In layman’s language they are lining up for another attack on the poorest in society.
We have had the idea of regional benefits floated along with linking out-of-work benefits to wages rather than inflation, if wages are lower and scrapping housing benefit for the under-25s.
Plaid leader Leanne Wood made the point earlier in the week that it makes no sense to cut support people when there are so few jobs and opportunities available to them.
Plaid is seeing more and more people coming to us for help because they have lost their benefits, and introducing regional benefit levels will mean that even more people will struggle to cope in Wales.
The First Minister now needs to live up to his pledge to protect the people of Wales from cuts to welfare provision. More needs to be done to protect jobs, bring forward capital investment and support people into work.
A living wage would go a long way towards reducing the benefits trap which exists because wages are too low, not because benefit levels are too high.
Lindsay Whittle
Plaid Cymru AM for South Wales East
I thought this blog might have been about why you were half way across the world watching rugby rather than attending assembly debates and votes in the chamber!
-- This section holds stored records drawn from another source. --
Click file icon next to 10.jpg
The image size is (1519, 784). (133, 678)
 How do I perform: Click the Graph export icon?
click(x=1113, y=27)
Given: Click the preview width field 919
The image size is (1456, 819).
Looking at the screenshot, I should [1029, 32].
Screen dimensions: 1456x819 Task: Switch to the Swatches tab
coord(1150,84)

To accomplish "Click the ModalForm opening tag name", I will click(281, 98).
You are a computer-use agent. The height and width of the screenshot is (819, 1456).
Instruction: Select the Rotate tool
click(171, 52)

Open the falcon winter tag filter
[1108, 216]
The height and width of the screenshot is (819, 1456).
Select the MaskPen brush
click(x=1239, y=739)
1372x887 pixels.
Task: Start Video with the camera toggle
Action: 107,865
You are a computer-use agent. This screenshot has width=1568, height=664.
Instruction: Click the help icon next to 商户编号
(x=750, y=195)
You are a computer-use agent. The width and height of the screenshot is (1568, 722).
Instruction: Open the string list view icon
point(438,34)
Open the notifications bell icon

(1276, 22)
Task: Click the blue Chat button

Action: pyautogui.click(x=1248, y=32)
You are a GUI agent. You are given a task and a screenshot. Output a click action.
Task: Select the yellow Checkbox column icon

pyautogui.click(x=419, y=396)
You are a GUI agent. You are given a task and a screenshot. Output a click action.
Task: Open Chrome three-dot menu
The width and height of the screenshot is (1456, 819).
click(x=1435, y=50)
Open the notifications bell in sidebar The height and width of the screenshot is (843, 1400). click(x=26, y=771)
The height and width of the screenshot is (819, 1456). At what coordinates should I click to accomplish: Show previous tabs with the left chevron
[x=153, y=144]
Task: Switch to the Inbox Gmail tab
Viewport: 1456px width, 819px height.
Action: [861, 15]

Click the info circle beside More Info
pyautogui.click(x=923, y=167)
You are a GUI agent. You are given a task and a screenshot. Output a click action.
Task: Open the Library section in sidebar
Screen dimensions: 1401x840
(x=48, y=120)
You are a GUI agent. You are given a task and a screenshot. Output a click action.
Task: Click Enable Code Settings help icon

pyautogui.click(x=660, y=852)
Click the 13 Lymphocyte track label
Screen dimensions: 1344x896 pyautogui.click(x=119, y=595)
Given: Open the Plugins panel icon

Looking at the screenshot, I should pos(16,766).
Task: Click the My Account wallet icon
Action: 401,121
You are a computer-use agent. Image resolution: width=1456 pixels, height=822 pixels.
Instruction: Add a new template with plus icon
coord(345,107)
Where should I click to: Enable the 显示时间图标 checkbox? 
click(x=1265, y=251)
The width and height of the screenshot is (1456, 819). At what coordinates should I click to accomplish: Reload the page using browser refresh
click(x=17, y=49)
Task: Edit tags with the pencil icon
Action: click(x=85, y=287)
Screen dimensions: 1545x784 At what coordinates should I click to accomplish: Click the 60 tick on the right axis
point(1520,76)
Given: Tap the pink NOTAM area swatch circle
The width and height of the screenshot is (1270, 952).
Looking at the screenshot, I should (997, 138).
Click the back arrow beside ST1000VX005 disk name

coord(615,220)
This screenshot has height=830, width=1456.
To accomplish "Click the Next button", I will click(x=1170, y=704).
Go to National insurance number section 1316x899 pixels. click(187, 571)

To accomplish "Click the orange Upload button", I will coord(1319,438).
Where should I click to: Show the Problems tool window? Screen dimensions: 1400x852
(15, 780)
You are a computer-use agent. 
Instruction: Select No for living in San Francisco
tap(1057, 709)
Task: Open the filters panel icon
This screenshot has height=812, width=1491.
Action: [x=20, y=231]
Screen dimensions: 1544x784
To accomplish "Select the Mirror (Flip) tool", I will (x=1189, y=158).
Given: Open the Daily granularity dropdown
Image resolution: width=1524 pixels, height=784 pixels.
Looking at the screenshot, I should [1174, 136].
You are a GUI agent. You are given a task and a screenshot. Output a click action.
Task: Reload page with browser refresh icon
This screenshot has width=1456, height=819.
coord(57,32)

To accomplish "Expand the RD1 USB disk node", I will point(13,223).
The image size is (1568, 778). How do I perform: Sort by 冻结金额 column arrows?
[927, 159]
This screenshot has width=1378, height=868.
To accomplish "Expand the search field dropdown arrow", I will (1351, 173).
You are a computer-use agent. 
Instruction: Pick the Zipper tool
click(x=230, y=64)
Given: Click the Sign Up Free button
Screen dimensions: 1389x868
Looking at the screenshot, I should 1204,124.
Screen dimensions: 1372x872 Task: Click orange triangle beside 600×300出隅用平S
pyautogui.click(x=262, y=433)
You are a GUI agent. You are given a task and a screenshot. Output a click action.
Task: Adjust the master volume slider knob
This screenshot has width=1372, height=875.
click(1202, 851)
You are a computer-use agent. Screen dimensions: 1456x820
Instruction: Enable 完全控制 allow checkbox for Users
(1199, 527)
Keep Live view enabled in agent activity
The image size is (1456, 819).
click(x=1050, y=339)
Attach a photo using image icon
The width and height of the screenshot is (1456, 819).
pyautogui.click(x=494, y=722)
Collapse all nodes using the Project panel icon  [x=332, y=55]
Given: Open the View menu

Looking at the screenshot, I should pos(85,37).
Rather petty, Hannah, the Senghenydd disaster, affected the lives of many families in the area,not only in Senghenydd, and in one way or another a century after, we still bear the scars, but we have learned to get on with our lives, not forgetting what could have been and the lives and hopes ruined. Its about time there was a memorial, because, some commentators have written that the casualties in the south wales mining industry were higher than those in a small war.